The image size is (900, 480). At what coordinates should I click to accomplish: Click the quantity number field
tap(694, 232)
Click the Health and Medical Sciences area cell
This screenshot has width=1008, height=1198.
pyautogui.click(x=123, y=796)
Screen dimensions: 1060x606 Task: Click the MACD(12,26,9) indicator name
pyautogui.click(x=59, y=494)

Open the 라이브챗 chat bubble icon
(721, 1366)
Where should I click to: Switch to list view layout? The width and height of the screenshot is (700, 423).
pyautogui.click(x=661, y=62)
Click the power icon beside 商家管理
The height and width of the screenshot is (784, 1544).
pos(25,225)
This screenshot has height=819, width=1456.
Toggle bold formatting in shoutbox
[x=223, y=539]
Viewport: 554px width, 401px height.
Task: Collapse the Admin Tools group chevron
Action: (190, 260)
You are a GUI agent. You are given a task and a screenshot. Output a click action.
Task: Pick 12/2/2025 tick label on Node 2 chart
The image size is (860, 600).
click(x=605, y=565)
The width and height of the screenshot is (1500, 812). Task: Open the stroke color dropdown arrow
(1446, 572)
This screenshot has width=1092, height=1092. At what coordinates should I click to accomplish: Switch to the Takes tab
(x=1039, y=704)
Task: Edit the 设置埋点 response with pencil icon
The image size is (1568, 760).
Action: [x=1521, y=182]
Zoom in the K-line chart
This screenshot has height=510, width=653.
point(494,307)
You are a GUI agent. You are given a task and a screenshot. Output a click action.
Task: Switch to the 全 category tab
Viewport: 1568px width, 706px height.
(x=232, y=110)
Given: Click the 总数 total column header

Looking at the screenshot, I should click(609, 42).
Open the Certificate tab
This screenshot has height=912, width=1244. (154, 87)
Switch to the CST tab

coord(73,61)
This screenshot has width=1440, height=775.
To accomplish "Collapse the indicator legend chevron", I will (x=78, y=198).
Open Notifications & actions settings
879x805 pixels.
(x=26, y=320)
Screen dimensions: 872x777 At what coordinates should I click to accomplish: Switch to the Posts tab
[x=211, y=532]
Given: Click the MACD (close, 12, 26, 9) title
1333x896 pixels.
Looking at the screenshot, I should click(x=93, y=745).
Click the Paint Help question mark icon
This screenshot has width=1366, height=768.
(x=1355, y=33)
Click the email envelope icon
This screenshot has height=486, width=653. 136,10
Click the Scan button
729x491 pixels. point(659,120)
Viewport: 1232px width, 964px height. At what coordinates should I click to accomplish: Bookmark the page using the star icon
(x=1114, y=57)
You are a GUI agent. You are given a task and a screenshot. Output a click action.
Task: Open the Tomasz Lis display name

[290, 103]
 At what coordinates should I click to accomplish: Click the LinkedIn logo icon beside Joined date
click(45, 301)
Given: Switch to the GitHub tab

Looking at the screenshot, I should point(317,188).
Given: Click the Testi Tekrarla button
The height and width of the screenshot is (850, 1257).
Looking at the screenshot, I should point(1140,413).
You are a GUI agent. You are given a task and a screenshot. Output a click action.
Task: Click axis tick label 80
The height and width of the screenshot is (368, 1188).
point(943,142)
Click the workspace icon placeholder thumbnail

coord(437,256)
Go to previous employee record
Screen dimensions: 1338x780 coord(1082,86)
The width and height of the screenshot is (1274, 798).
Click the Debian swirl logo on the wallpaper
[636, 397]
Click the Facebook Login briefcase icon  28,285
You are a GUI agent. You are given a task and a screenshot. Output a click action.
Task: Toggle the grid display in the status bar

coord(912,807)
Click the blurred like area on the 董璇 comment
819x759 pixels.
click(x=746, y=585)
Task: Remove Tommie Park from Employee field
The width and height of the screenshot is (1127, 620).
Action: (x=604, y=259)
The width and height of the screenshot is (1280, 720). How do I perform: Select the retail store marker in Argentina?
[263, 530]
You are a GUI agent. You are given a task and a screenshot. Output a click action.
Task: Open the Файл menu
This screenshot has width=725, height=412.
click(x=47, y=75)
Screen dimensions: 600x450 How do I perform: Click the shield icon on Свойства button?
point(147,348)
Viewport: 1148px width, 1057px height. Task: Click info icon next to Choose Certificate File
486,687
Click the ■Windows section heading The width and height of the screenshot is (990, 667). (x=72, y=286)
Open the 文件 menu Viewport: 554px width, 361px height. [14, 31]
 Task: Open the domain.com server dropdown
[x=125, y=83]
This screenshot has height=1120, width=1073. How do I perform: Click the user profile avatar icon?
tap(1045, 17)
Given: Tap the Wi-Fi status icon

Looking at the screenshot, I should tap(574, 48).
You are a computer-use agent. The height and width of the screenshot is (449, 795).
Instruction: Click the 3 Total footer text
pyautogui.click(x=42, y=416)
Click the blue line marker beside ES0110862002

┄┄┄┄┄┄┄┄┄┄

== Exercise instructions ==
For this listing, copy out every line that includes the word "tick".

== Answer section ==
Task: Pick 12/2/2025 tick label on Node 2 chart
Task: Click axis tick label 80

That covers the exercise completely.